DC-Based Climate Tech Startup Acquires Competitor
WASHINGTON — Less than two months after announcing it has received $20 million in new funding, Hydrosat, a D.C.-based thermal data and analytics company, has acquired IrriWatch, a Dutch competitor that delivers daily climate, crop and soil-condition updates to farmers in 62 countries.
Hydrosat, founded in 2017, intends to begin gathering thermal and multispectral infrared data via satellite and providing it to customers next year.
Its goal, as outlined on its website, is twofold. One, to enable its customers to reduce their use of water, and two, as a byproduct, to help them scale back electricity use.
“Hydrosat’s research on farms over three continents has demonstrated that by using thermal imagery to guide irrigation decisions, growers can increase crop yields by as much as 50% while consuming 25% less water,” the company said in a written statement.
IrriWatch, also a fairly new company, having been founded before the onset of the COVID-19 pandemic, gathers environmental data from thermal sensors on satellites and relies on proprietary algorithms to suss out such details as soil temperature and moisture content, water consumption and agricultural production.
It also has the ability to analyze the amount of carbon being sequestered in a given area and provide targeted forecasts to farmers on a daily basis.
Now that the two companies are becoming one, Hydrosat’s thermal data will bring a whole new level of insight to the IrriWatch platform.
In a written statement, Hydrosat CEO Pieter Fossel said his company’s acquisition of IrriWatch “marks a significant milestone in the continued growth of our company and enables us to accelerate the delivery of real solutions that fulfill our mission to increase global food production with less water.”

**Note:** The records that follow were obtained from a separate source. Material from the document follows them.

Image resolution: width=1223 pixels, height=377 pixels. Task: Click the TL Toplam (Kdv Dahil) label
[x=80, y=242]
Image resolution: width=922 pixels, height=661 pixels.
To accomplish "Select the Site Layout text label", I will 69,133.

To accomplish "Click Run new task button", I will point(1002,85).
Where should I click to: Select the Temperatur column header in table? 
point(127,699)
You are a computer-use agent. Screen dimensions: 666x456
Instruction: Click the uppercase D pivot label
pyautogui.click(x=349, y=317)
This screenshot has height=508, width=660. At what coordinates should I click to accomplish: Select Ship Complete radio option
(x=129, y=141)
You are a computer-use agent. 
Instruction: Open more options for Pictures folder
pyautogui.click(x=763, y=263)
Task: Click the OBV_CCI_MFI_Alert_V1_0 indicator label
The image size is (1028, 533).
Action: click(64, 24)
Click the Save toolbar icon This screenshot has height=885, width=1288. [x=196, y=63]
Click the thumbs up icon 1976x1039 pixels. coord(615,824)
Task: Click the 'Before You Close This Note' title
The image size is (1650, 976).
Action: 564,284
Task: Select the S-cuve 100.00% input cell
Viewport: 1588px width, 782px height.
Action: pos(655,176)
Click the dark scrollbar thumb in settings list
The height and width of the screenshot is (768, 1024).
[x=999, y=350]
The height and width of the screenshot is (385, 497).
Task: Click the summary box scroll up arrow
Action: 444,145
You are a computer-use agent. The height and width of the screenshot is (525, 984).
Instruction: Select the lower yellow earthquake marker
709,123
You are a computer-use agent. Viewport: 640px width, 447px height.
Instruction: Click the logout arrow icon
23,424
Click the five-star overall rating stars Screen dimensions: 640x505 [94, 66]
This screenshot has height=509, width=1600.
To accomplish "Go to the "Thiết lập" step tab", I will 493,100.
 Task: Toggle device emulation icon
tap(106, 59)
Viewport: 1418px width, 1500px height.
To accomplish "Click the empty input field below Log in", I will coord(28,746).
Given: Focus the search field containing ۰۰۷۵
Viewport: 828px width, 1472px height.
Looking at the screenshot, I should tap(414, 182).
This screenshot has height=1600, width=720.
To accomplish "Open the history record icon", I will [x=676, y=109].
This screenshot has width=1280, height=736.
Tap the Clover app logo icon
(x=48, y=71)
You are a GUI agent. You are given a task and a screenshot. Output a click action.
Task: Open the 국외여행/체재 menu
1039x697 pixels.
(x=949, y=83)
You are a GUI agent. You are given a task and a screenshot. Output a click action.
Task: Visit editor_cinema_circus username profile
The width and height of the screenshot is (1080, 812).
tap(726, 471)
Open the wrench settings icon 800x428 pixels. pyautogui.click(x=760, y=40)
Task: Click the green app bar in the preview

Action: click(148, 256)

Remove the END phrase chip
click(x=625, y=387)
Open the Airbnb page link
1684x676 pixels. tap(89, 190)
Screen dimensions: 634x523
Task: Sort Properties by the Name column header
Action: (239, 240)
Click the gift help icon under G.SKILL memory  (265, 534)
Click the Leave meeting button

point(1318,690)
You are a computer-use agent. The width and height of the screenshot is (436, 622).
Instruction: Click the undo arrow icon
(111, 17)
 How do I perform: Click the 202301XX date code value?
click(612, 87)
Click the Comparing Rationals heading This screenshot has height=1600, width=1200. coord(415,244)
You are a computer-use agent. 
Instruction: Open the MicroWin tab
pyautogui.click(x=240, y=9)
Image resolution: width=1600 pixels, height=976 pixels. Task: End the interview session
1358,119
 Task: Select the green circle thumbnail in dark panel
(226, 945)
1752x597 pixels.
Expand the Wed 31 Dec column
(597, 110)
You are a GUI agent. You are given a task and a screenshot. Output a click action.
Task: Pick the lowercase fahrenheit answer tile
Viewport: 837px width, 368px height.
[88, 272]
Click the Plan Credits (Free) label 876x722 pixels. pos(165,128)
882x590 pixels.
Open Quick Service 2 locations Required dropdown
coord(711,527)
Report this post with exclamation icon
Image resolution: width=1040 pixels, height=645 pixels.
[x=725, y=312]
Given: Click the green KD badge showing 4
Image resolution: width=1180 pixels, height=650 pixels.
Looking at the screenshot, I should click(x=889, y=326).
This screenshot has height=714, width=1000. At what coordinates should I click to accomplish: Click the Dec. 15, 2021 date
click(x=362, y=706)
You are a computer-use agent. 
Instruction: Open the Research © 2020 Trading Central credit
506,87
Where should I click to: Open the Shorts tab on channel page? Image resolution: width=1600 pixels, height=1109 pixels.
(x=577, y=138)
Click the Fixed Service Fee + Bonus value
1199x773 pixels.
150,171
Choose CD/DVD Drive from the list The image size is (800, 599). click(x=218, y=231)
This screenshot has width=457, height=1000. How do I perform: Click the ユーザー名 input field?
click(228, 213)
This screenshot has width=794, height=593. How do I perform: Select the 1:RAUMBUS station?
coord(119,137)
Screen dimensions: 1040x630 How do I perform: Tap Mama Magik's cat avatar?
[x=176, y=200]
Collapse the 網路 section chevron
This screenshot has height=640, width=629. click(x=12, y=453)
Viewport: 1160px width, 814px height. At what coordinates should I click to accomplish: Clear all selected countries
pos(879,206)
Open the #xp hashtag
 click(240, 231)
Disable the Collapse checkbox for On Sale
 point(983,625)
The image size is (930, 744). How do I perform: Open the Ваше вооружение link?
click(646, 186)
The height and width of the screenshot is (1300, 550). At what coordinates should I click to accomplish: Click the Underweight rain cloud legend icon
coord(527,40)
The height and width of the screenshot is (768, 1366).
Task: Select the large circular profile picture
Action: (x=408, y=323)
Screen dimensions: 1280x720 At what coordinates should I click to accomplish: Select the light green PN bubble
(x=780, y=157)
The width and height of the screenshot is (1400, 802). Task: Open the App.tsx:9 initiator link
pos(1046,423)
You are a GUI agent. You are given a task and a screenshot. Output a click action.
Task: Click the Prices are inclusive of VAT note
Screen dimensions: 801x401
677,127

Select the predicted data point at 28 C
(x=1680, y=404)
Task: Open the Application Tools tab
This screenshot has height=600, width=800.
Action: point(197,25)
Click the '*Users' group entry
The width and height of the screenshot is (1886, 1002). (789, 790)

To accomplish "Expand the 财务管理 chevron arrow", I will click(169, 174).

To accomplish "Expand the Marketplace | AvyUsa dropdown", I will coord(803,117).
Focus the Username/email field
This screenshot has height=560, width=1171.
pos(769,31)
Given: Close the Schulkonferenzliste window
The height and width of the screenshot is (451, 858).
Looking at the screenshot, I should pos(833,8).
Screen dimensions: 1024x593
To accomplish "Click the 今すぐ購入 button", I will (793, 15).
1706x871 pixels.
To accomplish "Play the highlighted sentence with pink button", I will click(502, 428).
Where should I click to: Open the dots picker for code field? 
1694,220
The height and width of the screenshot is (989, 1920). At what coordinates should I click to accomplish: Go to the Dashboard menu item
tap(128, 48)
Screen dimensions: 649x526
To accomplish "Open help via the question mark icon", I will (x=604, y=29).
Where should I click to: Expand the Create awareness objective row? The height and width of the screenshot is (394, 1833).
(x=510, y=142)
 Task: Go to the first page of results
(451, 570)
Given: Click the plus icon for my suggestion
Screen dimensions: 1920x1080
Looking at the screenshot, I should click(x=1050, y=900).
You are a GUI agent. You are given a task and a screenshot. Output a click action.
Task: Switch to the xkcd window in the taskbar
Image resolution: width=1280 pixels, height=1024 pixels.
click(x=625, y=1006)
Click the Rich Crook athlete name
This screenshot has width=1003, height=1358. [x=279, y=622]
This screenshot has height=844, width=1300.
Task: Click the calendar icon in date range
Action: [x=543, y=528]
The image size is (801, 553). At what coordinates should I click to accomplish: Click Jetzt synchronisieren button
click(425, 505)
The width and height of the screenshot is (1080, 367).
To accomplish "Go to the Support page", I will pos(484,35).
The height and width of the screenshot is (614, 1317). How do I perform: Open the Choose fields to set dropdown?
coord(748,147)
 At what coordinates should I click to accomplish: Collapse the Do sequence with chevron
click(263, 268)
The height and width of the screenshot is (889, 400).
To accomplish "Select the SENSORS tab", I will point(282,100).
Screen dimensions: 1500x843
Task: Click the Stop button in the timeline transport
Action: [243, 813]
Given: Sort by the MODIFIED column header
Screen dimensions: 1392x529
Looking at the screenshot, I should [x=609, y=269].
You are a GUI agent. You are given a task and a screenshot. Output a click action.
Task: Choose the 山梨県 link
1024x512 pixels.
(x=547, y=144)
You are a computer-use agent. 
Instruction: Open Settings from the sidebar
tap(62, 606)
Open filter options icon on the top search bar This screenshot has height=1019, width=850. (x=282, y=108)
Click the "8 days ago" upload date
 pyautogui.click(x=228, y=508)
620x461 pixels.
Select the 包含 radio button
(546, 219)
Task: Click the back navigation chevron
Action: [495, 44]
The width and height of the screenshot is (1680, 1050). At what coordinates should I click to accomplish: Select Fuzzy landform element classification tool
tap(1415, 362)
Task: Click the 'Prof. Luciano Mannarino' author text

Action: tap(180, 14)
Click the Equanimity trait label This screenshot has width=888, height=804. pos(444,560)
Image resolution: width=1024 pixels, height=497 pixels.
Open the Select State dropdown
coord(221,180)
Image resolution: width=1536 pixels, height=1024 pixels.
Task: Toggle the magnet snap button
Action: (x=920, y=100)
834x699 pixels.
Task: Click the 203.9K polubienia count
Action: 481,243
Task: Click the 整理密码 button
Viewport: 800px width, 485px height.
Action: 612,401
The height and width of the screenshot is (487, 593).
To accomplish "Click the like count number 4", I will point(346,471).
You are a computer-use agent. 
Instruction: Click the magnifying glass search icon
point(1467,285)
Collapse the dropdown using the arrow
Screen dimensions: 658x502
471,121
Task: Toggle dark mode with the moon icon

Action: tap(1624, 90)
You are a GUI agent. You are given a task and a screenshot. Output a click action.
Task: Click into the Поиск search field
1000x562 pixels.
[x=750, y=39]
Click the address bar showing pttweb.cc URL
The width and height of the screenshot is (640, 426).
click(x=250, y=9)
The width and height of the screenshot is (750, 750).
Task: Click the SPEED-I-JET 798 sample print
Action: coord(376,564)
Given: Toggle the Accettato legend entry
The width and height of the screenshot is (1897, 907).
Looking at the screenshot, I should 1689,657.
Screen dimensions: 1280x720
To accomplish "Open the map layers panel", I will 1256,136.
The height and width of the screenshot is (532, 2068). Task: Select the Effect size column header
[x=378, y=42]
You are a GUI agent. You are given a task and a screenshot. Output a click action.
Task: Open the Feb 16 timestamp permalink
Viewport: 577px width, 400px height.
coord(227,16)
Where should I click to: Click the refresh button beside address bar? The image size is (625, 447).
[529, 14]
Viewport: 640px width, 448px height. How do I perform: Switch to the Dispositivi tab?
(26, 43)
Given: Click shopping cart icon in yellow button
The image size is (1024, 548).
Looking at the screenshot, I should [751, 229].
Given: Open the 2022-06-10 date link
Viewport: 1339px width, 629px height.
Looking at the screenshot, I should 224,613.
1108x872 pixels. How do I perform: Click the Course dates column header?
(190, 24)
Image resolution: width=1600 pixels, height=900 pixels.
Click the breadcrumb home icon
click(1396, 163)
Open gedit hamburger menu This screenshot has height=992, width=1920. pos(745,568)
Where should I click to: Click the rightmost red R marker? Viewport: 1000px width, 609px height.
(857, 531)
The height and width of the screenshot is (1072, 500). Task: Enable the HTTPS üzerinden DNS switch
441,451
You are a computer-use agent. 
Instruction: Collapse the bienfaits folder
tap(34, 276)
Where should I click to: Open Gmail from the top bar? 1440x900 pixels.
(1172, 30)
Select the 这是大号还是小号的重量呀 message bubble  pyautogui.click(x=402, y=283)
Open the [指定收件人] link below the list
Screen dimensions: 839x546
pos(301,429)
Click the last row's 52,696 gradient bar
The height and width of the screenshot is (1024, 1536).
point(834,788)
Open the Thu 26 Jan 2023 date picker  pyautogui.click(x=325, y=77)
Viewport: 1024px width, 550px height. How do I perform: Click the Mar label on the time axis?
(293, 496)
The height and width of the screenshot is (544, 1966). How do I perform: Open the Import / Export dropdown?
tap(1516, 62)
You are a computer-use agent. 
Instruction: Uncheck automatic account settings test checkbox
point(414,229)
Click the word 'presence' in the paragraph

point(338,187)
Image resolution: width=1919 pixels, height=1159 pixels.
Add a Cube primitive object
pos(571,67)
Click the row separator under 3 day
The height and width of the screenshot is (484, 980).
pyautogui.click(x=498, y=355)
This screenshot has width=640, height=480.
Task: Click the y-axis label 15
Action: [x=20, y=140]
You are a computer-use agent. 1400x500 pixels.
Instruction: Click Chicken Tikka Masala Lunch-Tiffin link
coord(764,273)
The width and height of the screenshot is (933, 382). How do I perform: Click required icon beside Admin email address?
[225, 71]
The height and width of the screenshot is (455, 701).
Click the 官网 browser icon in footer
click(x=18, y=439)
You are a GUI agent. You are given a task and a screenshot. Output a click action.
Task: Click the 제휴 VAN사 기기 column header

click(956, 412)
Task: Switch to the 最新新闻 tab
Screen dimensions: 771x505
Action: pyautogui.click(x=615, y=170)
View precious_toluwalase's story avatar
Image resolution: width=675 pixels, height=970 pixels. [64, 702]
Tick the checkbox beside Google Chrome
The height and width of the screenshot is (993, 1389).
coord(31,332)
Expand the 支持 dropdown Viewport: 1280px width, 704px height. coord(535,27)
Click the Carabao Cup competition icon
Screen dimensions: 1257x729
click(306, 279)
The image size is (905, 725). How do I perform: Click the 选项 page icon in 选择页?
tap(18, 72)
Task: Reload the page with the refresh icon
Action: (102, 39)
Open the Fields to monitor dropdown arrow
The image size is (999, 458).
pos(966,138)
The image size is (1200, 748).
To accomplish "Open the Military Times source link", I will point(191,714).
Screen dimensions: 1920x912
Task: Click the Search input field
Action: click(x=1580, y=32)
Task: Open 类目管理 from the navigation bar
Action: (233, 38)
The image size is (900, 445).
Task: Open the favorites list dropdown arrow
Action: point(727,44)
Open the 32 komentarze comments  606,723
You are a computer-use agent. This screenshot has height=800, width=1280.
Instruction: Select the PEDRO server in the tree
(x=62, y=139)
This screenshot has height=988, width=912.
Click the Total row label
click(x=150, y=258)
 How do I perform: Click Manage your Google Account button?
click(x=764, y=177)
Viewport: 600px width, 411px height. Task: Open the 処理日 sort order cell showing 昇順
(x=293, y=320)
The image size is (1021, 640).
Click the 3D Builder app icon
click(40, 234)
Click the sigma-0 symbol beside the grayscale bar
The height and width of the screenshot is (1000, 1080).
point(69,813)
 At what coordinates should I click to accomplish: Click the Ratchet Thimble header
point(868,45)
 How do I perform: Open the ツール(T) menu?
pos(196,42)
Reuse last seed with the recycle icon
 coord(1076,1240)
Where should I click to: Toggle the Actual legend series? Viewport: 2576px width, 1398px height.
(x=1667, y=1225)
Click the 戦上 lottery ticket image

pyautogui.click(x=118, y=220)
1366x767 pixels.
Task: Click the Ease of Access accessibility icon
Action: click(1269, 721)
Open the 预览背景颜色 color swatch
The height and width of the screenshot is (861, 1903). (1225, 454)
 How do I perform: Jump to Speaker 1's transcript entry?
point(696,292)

Hydrosat was founded out of a recognition that moisture stress accelerated by climate change is disrupting the global food supply, while major storms, droughts, flooding and wildfires like those that blanketed the D.C.-area with smoke last week, are threatening peoples’ lives, health and the economy.
The problem Fossel and his colleagues are hoping to solve involves the limits of thermal data due to infrequency and coarse image resolution.
To address that, the company has secured a license agreement with the National Oceanic and Atmospheric Administration to operate a private remote sensing space system and signed a $1.2 million contract through AFWERX, the innovation arm of the U.S. Air Force, to adapt its surface temperature data.
As a result, Hydrosat says it will soon be providing the real-time imagery data to government agencies, agribusiness, insurance companies and emergency response teams, allowing them to respond quickly and effectively.